### Directions
All of the data must be output without alteration.
=== Available data ===
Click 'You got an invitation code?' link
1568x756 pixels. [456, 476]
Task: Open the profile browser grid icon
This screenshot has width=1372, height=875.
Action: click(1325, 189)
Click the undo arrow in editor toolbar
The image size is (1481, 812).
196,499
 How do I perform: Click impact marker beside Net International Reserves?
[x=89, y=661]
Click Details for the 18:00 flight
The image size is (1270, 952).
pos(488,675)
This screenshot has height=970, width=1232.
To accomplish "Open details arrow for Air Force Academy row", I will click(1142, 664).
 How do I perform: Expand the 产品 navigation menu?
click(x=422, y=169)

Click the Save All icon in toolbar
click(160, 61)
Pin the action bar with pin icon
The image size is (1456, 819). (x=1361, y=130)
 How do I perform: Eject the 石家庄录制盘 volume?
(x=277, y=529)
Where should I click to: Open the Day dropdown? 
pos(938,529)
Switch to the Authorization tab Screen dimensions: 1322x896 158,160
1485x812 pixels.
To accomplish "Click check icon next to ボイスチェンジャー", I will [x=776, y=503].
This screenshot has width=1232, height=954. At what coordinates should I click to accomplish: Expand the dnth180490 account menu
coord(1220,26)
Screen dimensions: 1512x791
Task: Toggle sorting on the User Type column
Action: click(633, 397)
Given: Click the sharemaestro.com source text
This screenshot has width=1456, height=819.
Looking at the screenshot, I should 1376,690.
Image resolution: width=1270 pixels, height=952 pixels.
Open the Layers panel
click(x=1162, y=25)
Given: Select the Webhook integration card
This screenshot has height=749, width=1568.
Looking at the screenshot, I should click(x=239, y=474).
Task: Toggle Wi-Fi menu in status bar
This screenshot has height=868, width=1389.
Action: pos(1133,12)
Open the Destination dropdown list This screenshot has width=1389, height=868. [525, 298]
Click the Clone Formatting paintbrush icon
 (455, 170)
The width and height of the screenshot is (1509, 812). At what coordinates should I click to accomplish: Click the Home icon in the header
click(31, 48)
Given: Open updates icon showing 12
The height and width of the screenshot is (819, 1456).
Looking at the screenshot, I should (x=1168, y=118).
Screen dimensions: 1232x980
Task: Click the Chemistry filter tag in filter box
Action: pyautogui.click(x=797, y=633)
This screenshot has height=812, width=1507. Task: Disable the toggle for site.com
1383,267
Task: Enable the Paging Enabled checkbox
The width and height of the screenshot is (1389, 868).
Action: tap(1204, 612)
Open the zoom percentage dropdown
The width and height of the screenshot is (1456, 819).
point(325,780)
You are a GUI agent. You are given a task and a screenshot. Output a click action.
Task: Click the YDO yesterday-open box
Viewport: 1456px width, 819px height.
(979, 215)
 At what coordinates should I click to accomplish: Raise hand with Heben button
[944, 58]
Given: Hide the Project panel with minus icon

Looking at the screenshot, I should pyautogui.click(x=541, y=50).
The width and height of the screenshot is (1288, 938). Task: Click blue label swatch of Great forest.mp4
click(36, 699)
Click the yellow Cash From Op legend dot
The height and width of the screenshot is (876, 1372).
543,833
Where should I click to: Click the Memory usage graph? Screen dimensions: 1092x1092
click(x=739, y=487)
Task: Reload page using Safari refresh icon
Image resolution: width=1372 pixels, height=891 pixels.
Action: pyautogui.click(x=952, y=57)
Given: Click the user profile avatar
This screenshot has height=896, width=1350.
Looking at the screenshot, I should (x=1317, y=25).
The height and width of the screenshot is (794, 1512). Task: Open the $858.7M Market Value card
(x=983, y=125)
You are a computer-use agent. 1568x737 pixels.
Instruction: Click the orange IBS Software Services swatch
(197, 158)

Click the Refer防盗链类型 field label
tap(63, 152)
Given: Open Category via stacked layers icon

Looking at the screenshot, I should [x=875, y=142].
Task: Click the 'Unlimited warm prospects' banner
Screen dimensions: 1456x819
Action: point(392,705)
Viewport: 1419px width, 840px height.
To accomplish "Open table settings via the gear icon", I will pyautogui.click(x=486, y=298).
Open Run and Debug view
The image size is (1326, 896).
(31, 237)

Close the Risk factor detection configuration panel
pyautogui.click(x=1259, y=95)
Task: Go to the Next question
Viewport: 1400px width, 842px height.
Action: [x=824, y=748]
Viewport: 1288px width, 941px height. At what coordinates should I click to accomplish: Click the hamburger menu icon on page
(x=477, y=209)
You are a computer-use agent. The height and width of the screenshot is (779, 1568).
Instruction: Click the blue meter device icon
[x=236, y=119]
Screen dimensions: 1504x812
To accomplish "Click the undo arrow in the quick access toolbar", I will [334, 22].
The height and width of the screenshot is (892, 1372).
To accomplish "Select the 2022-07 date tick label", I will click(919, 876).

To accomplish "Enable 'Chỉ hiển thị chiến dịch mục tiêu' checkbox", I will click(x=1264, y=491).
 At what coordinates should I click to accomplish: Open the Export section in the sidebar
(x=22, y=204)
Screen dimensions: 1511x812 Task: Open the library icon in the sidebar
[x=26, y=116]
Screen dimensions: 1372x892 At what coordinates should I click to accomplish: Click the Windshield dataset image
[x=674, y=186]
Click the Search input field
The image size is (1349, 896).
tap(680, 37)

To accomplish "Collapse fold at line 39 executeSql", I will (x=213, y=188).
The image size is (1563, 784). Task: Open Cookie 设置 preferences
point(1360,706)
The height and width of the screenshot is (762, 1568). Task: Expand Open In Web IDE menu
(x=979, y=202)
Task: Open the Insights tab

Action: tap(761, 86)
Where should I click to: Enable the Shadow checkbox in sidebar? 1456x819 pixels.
===
### Expected output
Click 'You got an invitation code?' link
1568x756 pixels. [456, 476]
Task: Open the profile browser grid icon
This screenshot has width=1372, height=875.
Action: click(1325, 189)
Click the undo arrow in editor toolbar
The image size is (1481, 812).
196,499
 How do I perform: Click impact marker beside Net International Reserves?
[x=89, y=661]
Click Details for the 18:00 flight
The image size is (1270, 952).
pos(488,675)
This screenshot has height=970, width=1232.
To accomplish "Open details arrow for Air Force Academy row", I will click(1142, 664).
 How do I perform: Expand the 产品 navigation menu?
click(x=422, y=169)

Click the Save All icon in toolbar
click(160, 61)
Pin the action bar with pin icon
The image size is (1456, 819). (x=1361, y=130)
 How do I perform: Eject the 石家庄录制盘 volume?
(x=277, y=529)
Where should I click to: Open the Day dropdown? 
pos(938,529)
Switch to the Authorization tab Screen dimensions: 1322x896 158,160
1485x812 pixels.
To accomplish "Click check icon next to ボイスチェンジャー", I will [x=776, y=503].
This screenshot has width=1232, height=954. At what coordinates should I click to accomplish: Expand the dnth180490 account menu
coord(1220,26)
Screen dimensions: 1512x791
Task: Toggle sorting on the User Type column
Action: click(633, 397)
Given: Click the sharemaestro.com source text
This screenshot has width=1456, height=819.
Looking at the screenshot, I should 1376,690.
Image resolution: width=1270 pixels, height=952 pixels.
Open the Layers panel
click(x=1162, y=25)
Given: Select the Webhook integration card
This screenshot has height=749, width=1568.
Looking at the screenshot, I should click(x=239, y=474).
Task: Toggle Wi-Fi menu in status bar
This screenshot has height=868, width=1389.
Action: pos(1133,12)
Open the Destination dropdown list This screenshot has width=1389, height=868. [525, 298]
Click the Clone Formatting paintbrush icon
 (455, 170)
The width and height of the screenshot is (1509, 812). At what coordinates should I click to accomplish: Click the Home icon in the header
click(31, 48)
Given: Open updates icon showing 12
The height and width of the screenshot is (819, 1456).
Looking at the screenshot, I should (x=1168, y=118).
Screen dimensions: 1232x980
Task: Click the Chemistry filter tag in filter box
Action: pyautogui.click(x=797, y=633)
This screenshot has height=812, width=1507. Task: Disable the toggle for site.com
1383,267
Task: Enable the Paging Enabled checkbox
The width and height of the screenshot is (1389, 868).
Action: tap(1204, 612)
Open the zoom percentage dropdown
The width and height of the screenshot is (1456, 819).
point(325,780)
You are a GUI agent. You are given a task and a screenshot. Output a click action.
Task: Click the YDO yesterday-open box
Viewport: 1456px width, 819px height.
(979, 215)
 At what coordinates should I click to accomplish: Raise hand with Heben button
[944, 58]
Given: Hide the Project panel with minus icon

Looking at the screenshot, I should pyautogui.click(x=541, y=50).
The width and height of the screenshot is (1288, 938). Task: Click blue label swatch of Great forest.mp4
click(36, 699)
Click the yellow Cash From Op legend dot
The height and width of the screenshot is (876, 1372).
543,833
Where should I click to: Click the Memory usage graph? Screen dimensions: 1092x1092
click(x=739, y=487)
Task: Reload page using Safari refresh icon
Image resolution: width=1372 pixels, height=891 pixels.
Action: pyautogui.click(x=952, y=57)
Given: Click the user profile avatar
This screenshot has height=896, width=1350.
Looking at the screenshot, I should (x=1317, y=25).
The height and width of the screenshot is (794, 1512). Task: Open the $858.7M Market Value card
(x=983, y=125)
You are a computer-use agent. 1568x737 pixels.
Instruction: Click the orange IBS Software Services swatch
(197, 158)

Click the Refer防盗链类型 field label
tap(63, 152)
Given: Open Category via stacked layers icon

Looking at the screenshot, I should [x=875, y=142].
Task: Click the 'Unlimited warm prospects' banner
Screen dimensions: 1456x819
Action: point(392,705)
Viewport: 1419px width, 840px height.
To accomplish "Open table settings via the gear icon", I will pyautogui.click(x=486, y=298).
Open Run and Debug view
The image size is (1326, 896).
(31, 237)

Close the Risk factor detection configuration panel
pyautogui.click(x=1259, y=95)
Task: Go to the Next question
Viewport: 1400px width, 842px height.
Action: [x=824, y=748]
Viewport: 1288px width, 941px height. At what coordinates should I click to accomplish: Click the hamburger menu icon on page
(x=477, y=209)
You are a computer-use agent. The height and width of the screenshot is (779, 1568).
Instruction: Click the blue meter device icon
[x=236, y=119]
Screen dimensions: 1504x812
To accomplish "Click the undo arrow in the quick access toolbar", I will [334, 22].
The height and width of the screenshot is (892, 1372).
To accomplish "Select the 2022-07 date tick label", I will click(919, 876).

To accomplish "Enable 'Chỉ hiển thị chiến dịch mục tiêu' checkbox", I will click(x=1264, y=491).
 At what coordinates should I click to accomplish: Open the Export section in the sidebar
(x=22, y=204)
Screen dimensions: 1511x812 Task: Open the library icon in the sidebar
[x=26, y=116]
Screen dimensions: 1372x892 At what coordinates should I click to accomplish: Click the Windshield dataset image
[x=674, y=186]
Click the Search input field
The image size is (1349, 896).
tap(680, 37)

To accomplish "Collapse fold at line 39 executeSql", I will (x=213, y=188).
The image size is (1563, 784). Task: Open Cookie 设置 preferences
point(1360,706)
The height and width of the screenshot is (762, 1568). Task: Expand Open In Web IDE menu
(x=979, y=202)
Task: Open the Insights tab

Action: tap(761, 86)
Where should I click to: Enable the Shadow checkbox in sidebar? 1456x819 pixels.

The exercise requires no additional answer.